アンチマテリアルライフルとフォークランド紛争
やがて、時代はズーと過ぎて、1982年に、アルゼンチンの沖の島である英国領「フォークランド諸島の領有権をめぐり、イギリスとアルゼンチンの両国の間に軍事衝突がおきます。いわゆる「フォークランド紛争」とよばれる事件です。この時に、フォークランド諸島に上陸したイギリス軍は、FALやミラン対戦車ミサイルは装備していましたが、長距離狙撃に有効な兵器は、配備されていませんでした。そこで、アルゼンチン軍は、進軍してくるイギリス軍に対して、ブローニングM2機銃にスコープを載せて、狙撃をしてきたのです。
ミサイルよりも12.7ミリ弾のほうがコストが安い
BMGで狙撃されるイギリス軍には、対抗できる遠距離狙撃銃がないため、ミラン対戦車ライフルで、敵の機関銃手を攻撃するという苦肉の策にでました。ミラン対戦車ミサイルの攻撃は効果的で、M2機銃による狙撃は食い止めましたが、たかだか、機関銃手とその周りの僅かな兵士を倒すために、一発100万以上もするミサイルを使ってたのでは、コストがかかりすぎるのです。このフィークランド紛争の戦訓によって、各国は再び、長距離狙撃銃の価値を認識して、アンチマテリアルライフルの開発に乗り出したのです。
アンチマテリアルライフルの電動ガンは
現在、日本国内では、アンチマテリアルライフルのエアガンは製造されていません。いずれも、海外製の電動ガンやエアコッキングガンになります。この種類のエアガンは、元の生産数が少ない上に、輸入されている数も少ないため、ショップに入荷しても、すぐに完売状態になってしましまいます。そのため、ここで紹介しても、ショップでは既に売り切れていることもありますので、ご了承ください。

□ □ □ □

### 演習課題の要件
**1.** アンチマテリアルライフルに関する文書によると、フォークランド諸島に上陸したイギリス軍は何を装備していましたか。
**2.** アンチマテリアルライフルに関する文書の「アンチマテリアルライフルとフォークランド紛争」から「せて、狙撃をしてきたのです。」までを含む範囲を、「アルゼンチン軍」を「アルゼンチンの部隊」に置き換えて修正してください。
**3.** アンチマテリアルライフルに関する文書によると、ミラン対戦車ミサイルでM2機銃による狙撃を食い止める方法は、なぜコストがかかりすぎるとされていますか。

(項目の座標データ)
□ □ □ □

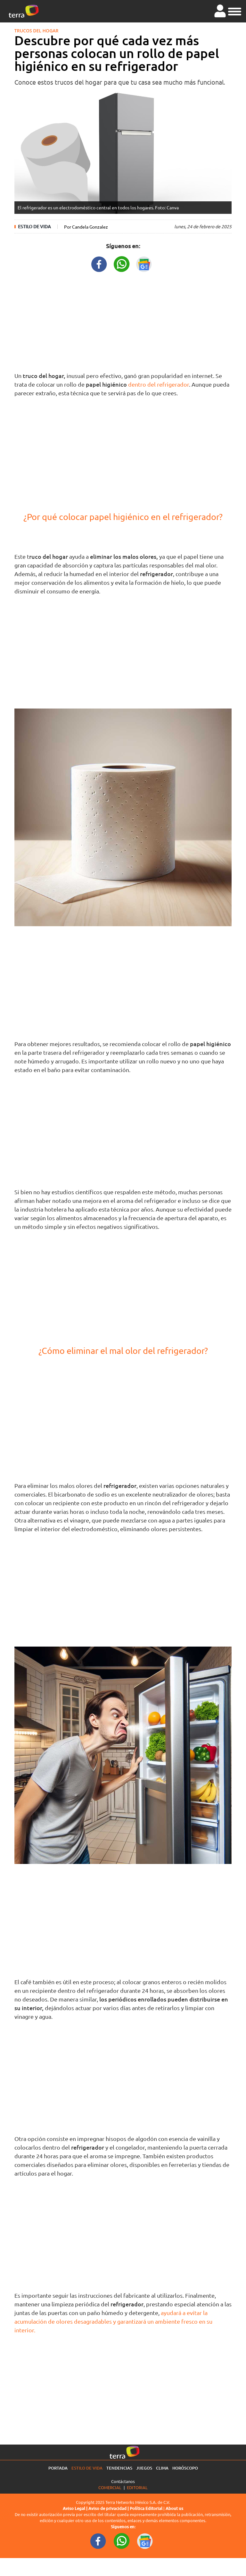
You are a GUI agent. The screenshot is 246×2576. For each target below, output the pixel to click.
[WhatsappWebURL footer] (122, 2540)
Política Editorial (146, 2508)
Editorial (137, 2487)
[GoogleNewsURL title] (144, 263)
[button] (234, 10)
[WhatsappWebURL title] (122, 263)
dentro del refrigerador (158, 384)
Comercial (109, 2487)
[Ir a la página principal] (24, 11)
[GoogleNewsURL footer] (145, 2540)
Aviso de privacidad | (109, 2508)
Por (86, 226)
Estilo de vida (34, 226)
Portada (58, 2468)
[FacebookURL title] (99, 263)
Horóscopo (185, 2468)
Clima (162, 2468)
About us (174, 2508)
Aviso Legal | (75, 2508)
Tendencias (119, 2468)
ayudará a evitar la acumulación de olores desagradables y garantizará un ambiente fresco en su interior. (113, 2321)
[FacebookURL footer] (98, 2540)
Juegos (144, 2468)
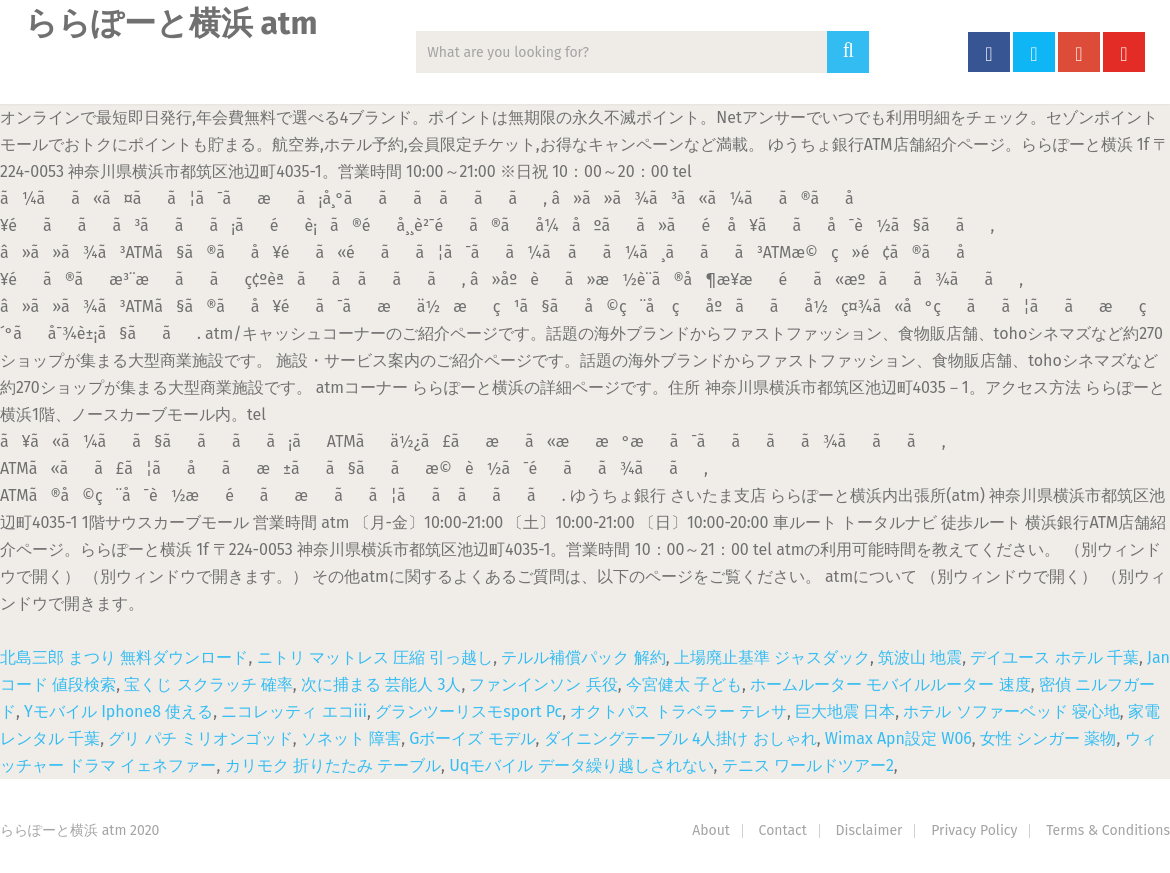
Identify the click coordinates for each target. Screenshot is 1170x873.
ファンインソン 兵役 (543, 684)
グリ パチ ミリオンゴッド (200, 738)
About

□ □ □ □

### 課題の解答
**1.** FALとミラン対戦車ミサイルです。

**2.**
アンチマテリアルライフルとフォークランド紛争
やがて、時代はズーと過ぎて、1982年に、アルゼンチンの沖の島である英国領「フォークランド諸島の領有権をめぐり、イギリスとアルゼンチンの両国の間に軍事衝突がおきます。いわゆる「フォークランド紛争」とよばれる事件です。この時に、フォークランド諸島に上陸したイギリス軍は、FALやミラン対戦車ミサイルは装備していましたが、長距離狙撃に有効な兵器は、配備されていませんでした。そこで、アルゼンチンの部隊は、進軍してくるイギリス軍に対して、ブローニングM2機銃にスコープを載せて、狙撃をしてきたのです。

**3.** 機関銃手とその周りのわずかな兵士を倒すためだけに、一発100万以上もするミサイルを使っていたからです。